## WHAT YOU HAVE TO DO
Only the lines with "agent" in the entries below belong in the answer; please copy them.

- - - -

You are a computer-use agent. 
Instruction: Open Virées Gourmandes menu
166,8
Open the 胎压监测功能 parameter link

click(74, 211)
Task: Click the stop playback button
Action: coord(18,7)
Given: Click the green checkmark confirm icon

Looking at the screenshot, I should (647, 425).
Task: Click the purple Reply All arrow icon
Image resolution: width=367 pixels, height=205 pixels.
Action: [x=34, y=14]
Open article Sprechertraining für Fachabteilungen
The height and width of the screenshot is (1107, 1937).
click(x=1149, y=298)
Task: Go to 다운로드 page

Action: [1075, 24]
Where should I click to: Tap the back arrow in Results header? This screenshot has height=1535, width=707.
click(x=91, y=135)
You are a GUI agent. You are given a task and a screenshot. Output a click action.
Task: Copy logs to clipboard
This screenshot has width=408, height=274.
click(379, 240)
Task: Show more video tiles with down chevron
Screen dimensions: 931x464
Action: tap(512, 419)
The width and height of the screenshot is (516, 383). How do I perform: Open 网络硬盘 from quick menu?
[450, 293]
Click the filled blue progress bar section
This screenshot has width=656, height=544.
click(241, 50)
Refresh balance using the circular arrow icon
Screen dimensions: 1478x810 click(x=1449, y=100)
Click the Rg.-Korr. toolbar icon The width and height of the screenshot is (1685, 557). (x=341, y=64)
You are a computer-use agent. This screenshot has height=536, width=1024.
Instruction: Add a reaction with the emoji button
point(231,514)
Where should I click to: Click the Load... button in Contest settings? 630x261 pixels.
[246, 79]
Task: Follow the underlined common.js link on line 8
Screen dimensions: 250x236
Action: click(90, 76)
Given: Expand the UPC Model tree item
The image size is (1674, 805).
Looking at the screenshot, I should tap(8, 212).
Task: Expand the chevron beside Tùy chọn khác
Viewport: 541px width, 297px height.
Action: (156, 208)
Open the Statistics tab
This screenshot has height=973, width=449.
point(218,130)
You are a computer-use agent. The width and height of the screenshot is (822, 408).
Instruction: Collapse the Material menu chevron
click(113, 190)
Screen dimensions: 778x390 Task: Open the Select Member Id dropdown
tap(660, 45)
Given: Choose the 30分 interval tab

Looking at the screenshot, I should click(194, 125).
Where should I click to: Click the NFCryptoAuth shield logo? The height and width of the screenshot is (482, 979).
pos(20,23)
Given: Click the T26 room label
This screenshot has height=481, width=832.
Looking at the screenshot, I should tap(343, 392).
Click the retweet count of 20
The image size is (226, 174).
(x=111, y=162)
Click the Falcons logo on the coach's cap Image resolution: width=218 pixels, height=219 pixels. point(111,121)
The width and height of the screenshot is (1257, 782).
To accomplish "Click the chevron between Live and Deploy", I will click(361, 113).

- - - -

## ANSWER TO THIS TASK
You are a computer-use agent. 
You are a GUI agent. You are given a task and a screenshot. Output a click action.
You are a computer-use agent. This screenshot has height=536, width=1024.
You are a computer-use agent. The width and height of the screenshot is (822, 408).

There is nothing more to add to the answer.